Residents want city to reconsider its plans to find savings, increase revenue
Many speakers were concerned about the plan's impact on front-line workers
When Colleen Switzer was diagnosed with Stage 2 breast cancer seven years ago, she needed to find a less stressful career.
She gave up her sales job and became a city bus cleaner.
But now she and others in the city's fleet management cleaning department are at risk of losing their jobs under the city's Reimagine Services plan to reduce costs in some departments, she said.
"I've seen and heard firsthand ... the fear and worry this possible decision has placed in them. I'm here today in hopes that you will reconsider the option to privatize," Switzer told a special executive committee meeting Wednesday.
"Not only are we employees, we are a community. As a community, we should consider the affect it would have on its members, no matter how big or small."
The plan is to help the city cut costs and find revenue areas to make up for the losses accrued during the pandemic.
The city is looking at reducing, cutting or privatizing services — public transit, mowing sports fields, fire services and collecting garbage.
More than 15 speakers shared their thoughts on the plan Wednesday morning, with most opposed overall to the city's strategy for long-term cost savings.
Several speakers mentioned the limited opportunities for community members to share their thoughts on the plan.
"We want the city to involve us and not just inform us," said Steve Hogle, general manager of Hockey Edmonton.
Many speakers also wanted further details of some of the changes provided in consulting firm KPMG's report.
After the meeting, city manager Andre Corbould said the city will release the consultant's analysis.
"I appreciate and want to acknowledge their perspectives, especially as we continue the difficult task of working towards a balanced budget under tough financial constraints," Corbould wrote in an emailed statement.
Details of the plan
The city's Reimagine report covers a range of city departments.
City administration recommended cutting back in five of the largest service areas:
- Fire rescue services
- Facility management and maintenance
- Fleet management and maintenance
- Parks and open space access
- Recreation and sport facilities access and recreation and culture programming
City officials wanted to move ahead with 18 measures in those departments.
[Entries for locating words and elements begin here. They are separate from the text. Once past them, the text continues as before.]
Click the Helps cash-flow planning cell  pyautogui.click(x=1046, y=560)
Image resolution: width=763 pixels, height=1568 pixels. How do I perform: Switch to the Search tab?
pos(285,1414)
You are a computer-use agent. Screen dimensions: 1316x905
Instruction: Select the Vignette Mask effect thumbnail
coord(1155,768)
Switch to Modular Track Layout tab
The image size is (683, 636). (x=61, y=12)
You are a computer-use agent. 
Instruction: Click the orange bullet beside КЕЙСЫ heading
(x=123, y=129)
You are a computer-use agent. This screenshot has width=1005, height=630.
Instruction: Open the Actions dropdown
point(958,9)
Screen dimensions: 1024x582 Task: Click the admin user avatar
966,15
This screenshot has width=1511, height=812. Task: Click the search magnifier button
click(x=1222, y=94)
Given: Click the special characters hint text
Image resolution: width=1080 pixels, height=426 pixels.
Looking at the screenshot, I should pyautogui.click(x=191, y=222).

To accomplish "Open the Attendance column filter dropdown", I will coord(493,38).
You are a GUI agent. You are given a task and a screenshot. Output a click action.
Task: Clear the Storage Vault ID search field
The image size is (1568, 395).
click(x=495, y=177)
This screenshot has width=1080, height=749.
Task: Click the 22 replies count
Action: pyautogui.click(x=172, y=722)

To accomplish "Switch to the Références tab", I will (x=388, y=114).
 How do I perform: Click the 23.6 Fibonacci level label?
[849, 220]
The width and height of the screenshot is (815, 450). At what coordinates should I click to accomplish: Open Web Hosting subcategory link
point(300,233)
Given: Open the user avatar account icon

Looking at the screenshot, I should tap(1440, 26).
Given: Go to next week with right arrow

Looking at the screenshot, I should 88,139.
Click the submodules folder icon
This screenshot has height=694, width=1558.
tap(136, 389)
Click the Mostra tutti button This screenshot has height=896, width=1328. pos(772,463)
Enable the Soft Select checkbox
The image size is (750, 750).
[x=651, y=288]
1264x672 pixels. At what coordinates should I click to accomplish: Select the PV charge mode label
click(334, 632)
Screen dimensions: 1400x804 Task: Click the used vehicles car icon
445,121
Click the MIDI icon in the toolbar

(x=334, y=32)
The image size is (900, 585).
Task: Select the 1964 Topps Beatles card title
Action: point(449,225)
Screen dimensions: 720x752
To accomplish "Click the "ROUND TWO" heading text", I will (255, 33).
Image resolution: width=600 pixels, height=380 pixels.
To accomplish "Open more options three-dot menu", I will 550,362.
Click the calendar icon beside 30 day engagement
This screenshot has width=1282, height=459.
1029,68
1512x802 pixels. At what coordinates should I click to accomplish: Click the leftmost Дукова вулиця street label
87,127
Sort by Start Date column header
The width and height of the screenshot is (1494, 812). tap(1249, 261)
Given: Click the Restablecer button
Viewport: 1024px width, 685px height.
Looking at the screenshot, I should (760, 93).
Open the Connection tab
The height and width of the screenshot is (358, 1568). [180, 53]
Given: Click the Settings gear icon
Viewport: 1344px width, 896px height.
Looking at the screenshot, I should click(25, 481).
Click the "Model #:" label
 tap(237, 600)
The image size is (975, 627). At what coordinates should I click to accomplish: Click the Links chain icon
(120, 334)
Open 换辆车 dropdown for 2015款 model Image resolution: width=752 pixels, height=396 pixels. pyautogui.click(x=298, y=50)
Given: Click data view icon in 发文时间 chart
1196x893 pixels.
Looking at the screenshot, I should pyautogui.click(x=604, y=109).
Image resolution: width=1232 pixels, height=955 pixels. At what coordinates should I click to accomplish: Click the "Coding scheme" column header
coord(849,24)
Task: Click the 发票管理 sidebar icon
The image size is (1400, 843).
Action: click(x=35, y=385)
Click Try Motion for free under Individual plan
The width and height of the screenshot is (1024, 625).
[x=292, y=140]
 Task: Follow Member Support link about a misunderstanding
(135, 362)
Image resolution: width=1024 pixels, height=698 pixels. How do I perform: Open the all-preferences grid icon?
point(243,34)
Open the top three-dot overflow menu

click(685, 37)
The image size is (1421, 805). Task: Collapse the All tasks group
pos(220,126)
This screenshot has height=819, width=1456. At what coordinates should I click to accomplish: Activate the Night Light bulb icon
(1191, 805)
The total estimated potential cost savings in those departments between 2022 and 2027 could be upwards of $16 million.
Among the suggestions is to introduce paid parking next year at city parks like Emily Murphy and Fort Edmonton and attractions like the Muttart Conservatory and TELUS World of Science.
The city is also scheduled next year to gauge interest in a third party running Riverside, Victoria and Rundle Park golf courses.
Many of the union presidents at Wednesday's meeting were concerned about the impact of the plan on front-line workers.
Greg Rehman, president of the Edmonton Fire Fighters' Union, is concerned with the city's plan to pilot two three-person medical teams in smaller vehicles downtown instead of using two pumper trucks when responding to medical calls.
"It will potentially pose an increased risk to firefighters and the public," Rehman said.
Corbould said no decisions have been made. Council will discuss the planned parking fees and parts of the plan at a meeting on July 5.